Learning the basics of beautifully capturing the places that you visit is a skill in itself that is worth picking up. Each city or destination has its own unique history, culture and people. Knowing the ‘how’ and ‘what’ when it comes to capturing those moments will make the difference between a good photo and a memorable one that gives your viewers a glimpse of what it might feel like to be there.

For example, being familiar with the most important element of photography; light, is the first step. Soft, warm tones in early morning light or during the late afternoon (just an hour before sunset) are the most flattering timings to take amazing images of landscapes. Plus, it also means that there will be lesser tourists and you’ll have pretty much the place to yourself!

Having said that, if you want to capture the true personality of a destination and its people, you’ll need to get away from the crowd and throngs of tourists turning up at popular spots. Grab your camera, and wander down the less travelled path. The best way is to do it by foot with a sense of adventure, without a destination and not knowing what’s in store for you round the corner.

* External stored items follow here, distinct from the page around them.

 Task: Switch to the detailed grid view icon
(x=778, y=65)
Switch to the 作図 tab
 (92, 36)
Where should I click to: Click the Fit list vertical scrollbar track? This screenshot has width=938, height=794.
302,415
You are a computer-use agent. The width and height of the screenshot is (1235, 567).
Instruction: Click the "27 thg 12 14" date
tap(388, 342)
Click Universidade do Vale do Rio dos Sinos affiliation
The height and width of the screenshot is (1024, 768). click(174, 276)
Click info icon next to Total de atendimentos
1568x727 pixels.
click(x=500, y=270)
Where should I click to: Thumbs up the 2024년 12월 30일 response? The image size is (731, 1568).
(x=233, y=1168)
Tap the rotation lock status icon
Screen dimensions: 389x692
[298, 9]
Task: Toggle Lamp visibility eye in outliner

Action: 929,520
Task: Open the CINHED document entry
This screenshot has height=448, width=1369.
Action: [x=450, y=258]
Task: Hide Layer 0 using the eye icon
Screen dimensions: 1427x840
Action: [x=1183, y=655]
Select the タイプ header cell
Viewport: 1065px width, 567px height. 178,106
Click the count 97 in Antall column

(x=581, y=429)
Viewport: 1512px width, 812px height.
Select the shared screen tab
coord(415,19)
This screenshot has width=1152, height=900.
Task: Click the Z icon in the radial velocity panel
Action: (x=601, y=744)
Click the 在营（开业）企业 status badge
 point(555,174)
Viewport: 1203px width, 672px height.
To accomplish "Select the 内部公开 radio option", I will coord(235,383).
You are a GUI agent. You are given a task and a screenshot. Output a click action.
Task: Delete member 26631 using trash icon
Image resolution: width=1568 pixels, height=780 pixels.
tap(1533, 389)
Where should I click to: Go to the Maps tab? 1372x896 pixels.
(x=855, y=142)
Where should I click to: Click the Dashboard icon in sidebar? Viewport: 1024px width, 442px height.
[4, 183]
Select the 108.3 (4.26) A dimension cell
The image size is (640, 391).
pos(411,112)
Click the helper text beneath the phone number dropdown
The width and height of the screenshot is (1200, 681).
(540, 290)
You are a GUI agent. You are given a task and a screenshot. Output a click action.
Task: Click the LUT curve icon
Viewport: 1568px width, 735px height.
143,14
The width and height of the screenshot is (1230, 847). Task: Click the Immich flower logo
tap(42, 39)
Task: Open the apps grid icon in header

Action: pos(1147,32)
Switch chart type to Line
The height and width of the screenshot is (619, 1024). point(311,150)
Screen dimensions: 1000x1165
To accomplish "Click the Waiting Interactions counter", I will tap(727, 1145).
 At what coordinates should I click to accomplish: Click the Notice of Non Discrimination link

The point is to get lost on purpose, in order to get images that no one else has.

And last but not least, understanding one of the most basic and classic of photography tips, the ’Rule of Thirds’, will improve your shots and make your photos that much more effective! It is a simple rule: just imagine splitting an image into thirds (horizontally and vertically) so that it is split into sections. Then ask yourself: What are the main key things of interest in this shot? Where would I like to place this object of focus within the frame? The goal is to place important parts of a scene into those sections and eliminating what you deem is unnecessary or unimportant – framing the image in a way that pleases the eye.

These tips will go a long way to improving your photos when it comes to your travels. Of course, you’ll need to out and put them to practice on a regular basis. There are also plenty of online photography tutorials and tips available out there that you can always dive deeper into, and investing in a photography workshop is never a bad idea!